Let’s face up to it: since when did philosophy address any of the issues
that matter to most people? Even that old clichéd stand-by of “what is the
meaning of life?” has been left by the wayside. The truth is that people
actually want to know stuff like this as opposed to, say, what is meaning
of the word “fish” or whatever the hell Derrida, Foucault or any of those
guys are unto.
Yup, the last time anyone paid any attention to philosophy was probably
with the Existentialists about fifty or more years ago. They actually had
stuff to say that are relevant to everyday life, even if you thought it
was a lot of hokum.
However, since then philosophy has been hijacked by a bunch of academics
with mortgages on ivory towers. If the masses make irrational decisions by
following weirdo cults or just plain believing in weird New Age shit,
today’s philosophers have only themselves to blame. By trying hard to
impress one another other, the mental masturbation that passes for
philosophy nowadays just aren’t relevant or even comprehensible to most
people . . .
Mark Rowlands, who also teaches philosophy, has however decided to change
this by making philosophy more accessible to the masses. He explains
several philosophical issues (the meaning of life is just one of them in
case you were wondering) using science fiction movie blockbusters as
Instead of hauling out obscure titles like the ones we usually do here at
the Sci-Fi Movie Page and its
board, he uses titles such as The Matrix, Blade Runner,
the Star Wars trilogy, Total Recall,
the Terminator movies,
Hollow Man and the like.
In his preface Rowlands admits that he doesn’t like arty farty “art house”

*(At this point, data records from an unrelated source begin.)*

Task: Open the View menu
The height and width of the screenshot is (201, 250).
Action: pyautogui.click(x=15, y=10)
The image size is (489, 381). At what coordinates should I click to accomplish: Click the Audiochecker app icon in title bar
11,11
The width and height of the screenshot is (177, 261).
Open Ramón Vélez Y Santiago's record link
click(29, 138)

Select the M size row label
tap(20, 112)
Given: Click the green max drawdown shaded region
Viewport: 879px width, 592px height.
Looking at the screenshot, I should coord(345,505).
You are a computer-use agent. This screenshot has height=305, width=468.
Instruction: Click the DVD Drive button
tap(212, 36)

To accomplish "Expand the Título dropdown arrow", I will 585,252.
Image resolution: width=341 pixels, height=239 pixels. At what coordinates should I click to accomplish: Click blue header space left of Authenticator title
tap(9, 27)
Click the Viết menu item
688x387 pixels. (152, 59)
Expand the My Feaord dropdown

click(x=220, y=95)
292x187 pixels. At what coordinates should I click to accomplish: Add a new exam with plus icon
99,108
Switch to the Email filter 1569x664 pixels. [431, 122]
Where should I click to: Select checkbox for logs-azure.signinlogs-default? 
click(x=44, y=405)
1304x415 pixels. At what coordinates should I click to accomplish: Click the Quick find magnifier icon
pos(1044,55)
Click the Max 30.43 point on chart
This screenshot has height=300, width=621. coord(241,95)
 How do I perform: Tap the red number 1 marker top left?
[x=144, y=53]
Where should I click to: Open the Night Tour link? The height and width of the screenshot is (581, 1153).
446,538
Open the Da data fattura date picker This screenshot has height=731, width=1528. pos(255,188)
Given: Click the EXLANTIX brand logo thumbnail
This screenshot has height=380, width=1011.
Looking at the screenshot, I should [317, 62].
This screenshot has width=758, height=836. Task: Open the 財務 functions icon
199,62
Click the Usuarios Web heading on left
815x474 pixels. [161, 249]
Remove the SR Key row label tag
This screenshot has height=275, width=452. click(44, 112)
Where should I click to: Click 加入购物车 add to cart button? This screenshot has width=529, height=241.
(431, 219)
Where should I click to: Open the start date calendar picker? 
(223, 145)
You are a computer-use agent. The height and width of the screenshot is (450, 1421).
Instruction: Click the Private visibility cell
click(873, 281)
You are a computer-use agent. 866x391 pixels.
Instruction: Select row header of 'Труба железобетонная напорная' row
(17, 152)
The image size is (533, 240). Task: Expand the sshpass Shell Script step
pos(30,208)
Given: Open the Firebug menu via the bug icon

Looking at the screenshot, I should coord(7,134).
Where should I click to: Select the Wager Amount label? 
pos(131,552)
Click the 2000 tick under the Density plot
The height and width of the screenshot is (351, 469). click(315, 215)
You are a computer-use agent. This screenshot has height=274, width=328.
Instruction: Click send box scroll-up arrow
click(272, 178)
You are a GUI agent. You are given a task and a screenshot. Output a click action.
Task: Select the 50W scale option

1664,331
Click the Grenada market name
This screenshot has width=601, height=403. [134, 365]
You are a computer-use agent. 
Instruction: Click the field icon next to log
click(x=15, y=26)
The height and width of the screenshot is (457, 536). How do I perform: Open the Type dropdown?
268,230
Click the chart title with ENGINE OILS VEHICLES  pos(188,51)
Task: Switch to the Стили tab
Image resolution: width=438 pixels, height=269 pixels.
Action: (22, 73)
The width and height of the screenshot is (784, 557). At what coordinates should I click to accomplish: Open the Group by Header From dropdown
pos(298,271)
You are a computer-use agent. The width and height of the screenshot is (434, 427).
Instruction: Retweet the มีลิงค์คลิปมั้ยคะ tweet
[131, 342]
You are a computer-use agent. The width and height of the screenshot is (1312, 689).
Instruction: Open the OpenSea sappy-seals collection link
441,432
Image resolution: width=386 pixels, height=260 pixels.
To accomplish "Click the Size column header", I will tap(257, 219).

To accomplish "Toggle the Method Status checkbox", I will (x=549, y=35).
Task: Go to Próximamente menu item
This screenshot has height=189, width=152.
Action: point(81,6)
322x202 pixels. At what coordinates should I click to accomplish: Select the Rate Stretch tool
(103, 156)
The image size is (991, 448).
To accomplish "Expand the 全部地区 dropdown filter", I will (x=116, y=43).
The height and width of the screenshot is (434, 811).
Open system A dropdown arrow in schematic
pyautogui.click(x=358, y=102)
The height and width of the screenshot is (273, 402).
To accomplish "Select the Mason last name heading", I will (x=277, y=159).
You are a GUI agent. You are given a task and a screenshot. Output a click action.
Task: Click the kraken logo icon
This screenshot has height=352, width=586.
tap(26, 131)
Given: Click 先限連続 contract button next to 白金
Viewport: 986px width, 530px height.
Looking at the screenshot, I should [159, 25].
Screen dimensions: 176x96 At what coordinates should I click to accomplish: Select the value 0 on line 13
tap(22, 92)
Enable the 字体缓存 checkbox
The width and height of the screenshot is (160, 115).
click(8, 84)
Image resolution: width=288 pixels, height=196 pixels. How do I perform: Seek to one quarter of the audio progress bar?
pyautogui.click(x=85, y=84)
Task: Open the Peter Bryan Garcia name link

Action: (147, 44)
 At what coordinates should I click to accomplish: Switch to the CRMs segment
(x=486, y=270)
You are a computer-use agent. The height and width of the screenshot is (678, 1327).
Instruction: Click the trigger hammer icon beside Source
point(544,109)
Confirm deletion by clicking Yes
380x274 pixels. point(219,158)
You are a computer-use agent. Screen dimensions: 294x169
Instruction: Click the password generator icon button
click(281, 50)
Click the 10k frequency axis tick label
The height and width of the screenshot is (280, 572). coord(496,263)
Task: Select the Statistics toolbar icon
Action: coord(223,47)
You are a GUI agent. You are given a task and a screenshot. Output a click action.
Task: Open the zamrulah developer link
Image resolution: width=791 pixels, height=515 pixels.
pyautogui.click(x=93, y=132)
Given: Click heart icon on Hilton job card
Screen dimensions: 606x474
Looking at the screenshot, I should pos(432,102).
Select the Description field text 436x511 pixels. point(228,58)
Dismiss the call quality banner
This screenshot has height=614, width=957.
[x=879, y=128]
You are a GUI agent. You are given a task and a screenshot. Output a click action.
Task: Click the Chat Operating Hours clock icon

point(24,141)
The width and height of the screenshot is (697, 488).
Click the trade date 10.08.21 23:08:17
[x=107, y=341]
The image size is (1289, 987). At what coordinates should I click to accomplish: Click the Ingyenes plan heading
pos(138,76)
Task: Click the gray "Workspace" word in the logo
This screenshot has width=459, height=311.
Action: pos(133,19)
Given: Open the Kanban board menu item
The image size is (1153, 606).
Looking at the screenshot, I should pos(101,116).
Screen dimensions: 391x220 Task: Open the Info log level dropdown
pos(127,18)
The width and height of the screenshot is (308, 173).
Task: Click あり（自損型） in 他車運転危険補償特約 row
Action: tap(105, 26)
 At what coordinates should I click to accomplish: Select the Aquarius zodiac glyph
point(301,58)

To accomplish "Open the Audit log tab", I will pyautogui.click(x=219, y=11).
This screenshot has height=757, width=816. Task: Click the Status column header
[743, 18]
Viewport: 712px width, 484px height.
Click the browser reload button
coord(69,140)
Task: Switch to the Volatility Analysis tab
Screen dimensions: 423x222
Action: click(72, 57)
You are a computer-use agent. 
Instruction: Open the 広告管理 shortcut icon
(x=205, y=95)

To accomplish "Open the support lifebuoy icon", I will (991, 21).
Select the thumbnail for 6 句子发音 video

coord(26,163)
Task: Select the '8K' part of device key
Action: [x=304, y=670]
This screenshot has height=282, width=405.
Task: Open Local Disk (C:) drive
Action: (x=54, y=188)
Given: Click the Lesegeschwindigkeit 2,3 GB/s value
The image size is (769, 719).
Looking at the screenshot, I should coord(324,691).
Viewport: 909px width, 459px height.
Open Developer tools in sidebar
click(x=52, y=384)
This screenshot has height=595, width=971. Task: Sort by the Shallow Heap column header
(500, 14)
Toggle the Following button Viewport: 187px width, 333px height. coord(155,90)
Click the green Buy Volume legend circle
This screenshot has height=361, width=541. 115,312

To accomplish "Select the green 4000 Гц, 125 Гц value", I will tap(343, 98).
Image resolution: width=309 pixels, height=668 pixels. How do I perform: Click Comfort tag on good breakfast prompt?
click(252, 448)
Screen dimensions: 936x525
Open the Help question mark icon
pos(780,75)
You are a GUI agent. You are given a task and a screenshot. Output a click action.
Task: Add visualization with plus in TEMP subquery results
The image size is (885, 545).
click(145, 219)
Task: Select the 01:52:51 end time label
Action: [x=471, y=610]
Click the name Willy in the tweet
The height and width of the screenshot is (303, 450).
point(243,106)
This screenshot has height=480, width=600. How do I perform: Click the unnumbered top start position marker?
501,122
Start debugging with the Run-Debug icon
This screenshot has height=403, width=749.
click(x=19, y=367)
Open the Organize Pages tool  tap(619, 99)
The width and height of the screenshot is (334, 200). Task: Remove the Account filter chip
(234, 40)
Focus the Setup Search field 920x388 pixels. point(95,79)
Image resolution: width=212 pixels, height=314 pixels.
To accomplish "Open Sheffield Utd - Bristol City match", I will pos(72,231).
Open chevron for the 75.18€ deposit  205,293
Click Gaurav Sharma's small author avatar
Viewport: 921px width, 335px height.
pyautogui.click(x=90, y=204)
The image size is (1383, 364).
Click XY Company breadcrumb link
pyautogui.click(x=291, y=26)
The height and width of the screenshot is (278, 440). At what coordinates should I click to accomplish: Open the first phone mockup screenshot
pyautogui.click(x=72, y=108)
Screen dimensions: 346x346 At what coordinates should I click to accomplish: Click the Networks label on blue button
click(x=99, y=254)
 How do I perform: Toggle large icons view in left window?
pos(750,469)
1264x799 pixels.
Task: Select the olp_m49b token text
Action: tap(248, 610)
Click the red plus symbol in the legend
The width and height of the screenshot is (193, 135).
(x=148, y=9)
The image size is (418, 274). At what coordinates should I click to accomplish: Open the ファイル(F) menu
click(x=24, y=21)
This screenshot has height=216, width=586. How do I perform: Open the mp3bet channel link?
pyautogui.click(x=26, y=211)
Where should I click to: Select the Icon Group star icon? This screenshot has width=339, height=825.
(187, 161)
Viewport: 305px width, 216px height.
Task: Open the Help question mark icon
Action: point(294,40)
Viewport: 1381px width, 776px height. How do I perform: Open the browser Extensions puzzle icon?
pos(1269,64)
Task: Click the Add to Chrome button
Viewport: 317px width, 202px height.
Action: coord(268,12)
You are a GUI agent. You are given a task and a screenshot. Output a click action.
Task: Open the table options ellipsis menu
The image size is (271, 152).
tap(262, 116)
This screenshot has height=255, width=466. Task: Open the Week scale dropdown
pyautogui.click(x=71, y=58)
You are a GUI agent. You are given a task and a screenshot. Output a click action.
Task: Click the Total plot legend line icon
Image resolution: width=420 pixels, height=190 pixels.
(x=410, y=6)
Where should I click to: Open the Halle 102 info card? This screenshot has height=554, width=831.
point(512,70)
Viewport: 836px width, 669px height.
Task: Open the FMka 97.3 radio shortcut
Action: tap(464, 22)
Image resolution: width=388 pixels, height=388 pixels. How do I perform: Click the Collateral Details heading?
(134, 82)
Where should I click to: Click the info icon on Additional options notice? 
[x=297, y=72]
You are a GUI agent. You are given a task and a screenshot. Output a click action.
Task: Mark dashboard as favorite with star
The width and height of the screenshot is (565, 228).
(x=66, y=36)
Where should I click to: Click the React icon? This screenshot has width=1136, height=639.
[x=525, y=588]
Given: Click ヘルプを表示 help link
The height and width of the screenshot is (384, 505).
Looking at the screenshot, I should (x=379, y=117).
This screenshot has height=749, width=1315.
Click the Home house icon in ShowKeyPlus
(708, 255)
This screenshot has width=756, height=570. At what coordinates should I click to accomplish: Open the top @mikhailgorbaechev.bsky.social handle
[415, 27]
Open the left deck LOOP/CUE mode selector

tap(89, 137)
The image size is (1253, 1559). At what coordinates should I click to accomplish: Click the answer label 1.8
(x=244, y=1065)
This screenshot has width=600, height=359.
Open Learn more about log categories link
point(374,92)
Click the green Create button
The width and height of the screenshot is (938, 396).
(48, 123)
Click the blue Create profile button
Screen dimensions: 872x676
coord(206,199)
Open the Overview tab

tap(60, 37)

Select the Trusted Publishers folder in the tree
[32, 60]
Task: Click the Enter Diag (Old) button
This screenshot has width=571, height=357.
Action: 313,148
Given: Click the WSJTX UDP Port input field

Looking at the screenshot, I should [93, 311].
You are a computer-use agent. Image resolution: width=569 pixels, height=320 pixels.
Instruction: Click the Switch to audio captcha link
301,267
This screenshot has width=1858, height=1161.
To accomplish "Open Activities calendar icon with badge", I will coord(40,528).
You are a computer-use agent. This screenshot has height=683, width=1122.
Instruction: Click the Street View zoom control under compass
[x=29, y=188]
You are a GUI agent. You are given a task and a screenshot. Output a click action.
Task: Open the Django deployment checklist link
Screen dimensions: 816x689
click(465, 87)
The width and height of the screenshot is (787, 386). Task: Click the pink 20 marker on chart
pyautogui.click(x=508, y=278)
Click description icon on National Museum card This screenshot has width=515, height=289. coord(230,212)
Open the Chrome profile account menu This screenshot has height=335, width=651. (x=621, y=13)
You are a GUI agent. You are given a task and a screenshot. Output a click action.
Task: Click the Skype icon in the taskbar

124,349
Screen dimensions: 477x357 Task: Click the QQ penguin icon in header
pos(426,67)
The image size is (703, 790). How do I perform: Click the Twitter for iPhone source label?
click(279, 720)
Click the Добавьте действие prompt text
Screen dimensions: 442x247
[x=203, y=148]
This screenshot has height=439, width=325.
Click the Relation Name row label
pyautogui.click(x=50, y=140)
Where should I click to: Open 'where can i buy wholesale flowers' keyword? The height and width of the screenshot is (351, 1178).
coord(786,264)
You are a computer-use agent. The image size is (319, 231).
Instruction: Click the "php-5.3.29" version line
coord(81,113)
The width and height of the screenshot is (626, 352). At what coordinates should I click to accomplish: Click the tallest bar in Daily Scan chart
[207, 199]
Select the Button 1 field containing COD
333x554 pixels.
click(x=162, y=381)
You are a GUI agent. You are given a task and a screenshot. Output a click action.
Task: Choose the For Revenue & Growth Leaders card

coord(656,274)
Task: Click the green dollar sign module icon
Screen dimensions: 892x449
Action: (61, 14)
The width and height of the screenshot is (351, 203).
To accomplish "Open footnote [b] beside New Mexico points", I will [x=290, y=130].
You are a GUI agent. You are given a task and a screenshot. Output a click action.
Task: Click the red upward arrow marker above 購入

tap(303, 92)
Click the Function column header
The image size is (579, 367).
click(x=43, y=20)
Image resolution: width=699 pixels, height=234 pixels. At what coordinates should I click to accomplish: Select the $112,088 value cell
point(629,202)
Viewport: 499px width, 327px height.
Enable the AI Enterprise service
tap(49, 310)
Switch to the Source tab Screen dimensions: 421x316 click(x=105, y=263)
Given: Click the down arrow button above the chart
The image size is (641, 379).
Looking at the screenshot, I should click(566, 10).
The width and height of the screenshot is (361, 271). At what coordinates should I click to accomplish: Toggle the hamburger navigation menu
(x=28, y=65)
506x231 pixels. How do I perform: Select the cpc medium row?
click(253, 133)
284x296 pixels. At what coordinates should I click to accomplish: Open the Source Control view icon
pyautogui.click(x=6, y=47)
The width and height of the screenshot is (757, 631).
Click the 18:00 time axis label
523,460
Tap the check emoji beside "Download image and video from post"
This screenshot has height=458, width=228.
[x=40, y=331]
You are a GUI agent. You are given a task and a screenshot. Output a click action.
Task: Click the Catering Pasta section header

flicks and prefer SF blockbusters instead. Not only are they more
exciting, he states, but they also impart more philosophical truths than
any Swedish angst movie. Through the rest of his book he proves this by
explaining the nature of reality (The Matrix,
Total Recall), free will (Minority Report),
existentialism (Mary Shelley’s Frankenstein)
If that seems a bit highfalutin, he also addresses questions such as “why
be moral?” (via Hollow Man) is there a thing such as evil (via
Star Wars) and what is the meaning of life and death. Along the way he
discusses philosophers such as Descartes, Nietzsche, Kant, Sartre,
Kierkegaard and the like. No Marx though.
Rowlands writes in a chatty and accessible way. No academic speak here.
Sure, some points may make your eyes glaze over in dull incomprehension
but as a rule Rowlands anchors his discussions in everyday terms most – if
not all of us – would understand, if not identify with. Rowlands also has
a joke or two ready and some bits made me laugh out loud.
Sure, this is Philosophy 101 stuff and if you’re seriously into philosophy
you’ll probably be expecting something in-depth. However, for the rest of
us he has an excellent way of explaining complex ideas and terms. After
reading quite a lot of Nietzsche (in my wayward youth especially) I think
that Rowlands does a better way at explaining him than the man himself!
If there are any problems, it's that some of Rowlands’ arguments seem just
a tad too glib and smug (I, for one, don’t buy his free will argument
because it just doesn’t seem right damn it!). However, he wins us over by
confirming that something that we’ve suspected for quite a while – that
those SF movies we love so much are much deeper than they appear to be on
the surface . . .
A fun read.
the End of the Universe
Author: Rowlands, Mark
Published: July 2003
Vintage/Ebury (A Division of Random House Group)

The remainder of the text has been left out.